Self-Attention

What it is

Self-attention is an attention mechanism applied to the same sequence: each position attends to all other positions (and itself) in the sequence. This enables the model to learn rich contextual representations where each token’s representation incorporates information from the entire sequence.

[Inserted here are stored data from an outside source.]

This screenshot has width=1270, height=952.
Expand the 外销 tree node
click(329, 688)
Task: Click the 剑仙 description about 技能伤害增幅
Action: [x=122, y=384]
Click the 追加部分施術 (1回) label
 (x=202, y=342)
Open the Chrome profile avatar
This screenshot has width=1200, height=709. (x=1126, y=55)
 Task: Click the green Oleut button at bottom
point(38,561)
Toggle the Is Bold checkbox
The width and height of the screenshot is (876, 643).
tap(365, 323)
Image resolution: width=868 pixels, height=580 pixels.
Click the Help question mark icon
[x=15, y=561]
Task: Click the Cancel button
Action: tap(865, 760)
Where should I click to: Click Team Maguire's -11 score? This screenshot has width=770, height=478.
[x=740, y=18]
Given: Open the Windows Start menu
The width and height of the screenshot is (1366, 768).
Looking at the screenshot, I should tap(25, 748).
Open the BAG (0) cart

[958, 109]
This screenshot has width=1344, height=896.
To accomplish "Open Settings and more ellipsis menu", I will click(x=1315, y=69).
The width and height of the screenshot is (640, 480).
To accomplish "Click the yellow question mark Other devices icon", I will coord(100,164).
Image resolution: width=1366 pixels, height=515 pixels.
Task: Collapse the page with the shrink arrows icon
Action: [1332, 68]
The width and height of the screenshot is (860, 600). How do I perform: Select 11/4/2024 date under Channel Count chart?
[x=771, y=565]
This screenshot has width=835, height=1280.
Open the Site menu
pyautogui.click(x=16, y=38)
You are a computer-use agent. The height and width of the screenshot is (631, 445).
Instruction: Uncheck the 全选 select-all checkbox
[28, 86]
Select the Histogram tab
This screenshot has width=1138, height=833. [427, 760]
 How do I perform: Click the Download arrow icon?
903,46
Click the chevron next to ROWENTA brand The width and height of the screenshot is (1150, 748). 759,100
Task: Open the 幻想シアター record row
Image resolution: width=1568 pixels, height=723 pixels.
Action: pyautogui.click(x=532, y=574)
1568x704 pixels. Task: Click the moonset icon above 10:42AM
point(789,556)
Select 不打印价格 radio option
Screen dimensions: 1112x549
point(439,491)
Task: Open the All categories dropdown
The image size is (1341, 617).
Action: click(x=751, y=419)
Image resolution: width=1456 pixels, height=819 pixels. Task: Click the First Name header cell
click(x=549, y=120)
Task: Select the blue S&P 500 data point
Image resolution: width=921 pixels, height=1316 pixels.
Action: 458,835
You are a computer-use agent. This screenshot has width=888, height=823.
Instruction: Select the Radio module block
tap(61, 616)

[illustrate: Sequence of tokens; attention matrix showing which tokens attend to which others; example showing “cat” token with high attention weights to “the” and “sat”]

How it works

For a sequence of n tokens with embeddings x_1, …, x_n:

  1. Project: Compute Q, K, V by linear projection of same input

    • Q = X · W_Q
    • K = X · W_K
    • V = X · W_V
  2. Attention: Apply scaled dot-product attention

    • scores = Q · K^T / √d_k
    • weights = softmax(scores)
    • output = weights · V
  3. Result: Each token’s output incorporates weighted information from all tokens

Key property: No recurrence; all positions processed in parallel, enabling efficient GPU computation.

Example

Sequence: ["The", "quick", "brown", "fox"]
Embeddings: [e_1, e_2, e_3, e_4]

# Self-attention for "brown" (position 3):
Q_3 = W_Q · e_3
K = W_K · [e_1, e_2, e_3, e_4]
scores = Q_3 · K^T = [q3k1, q3k2, q3k3, q3k4]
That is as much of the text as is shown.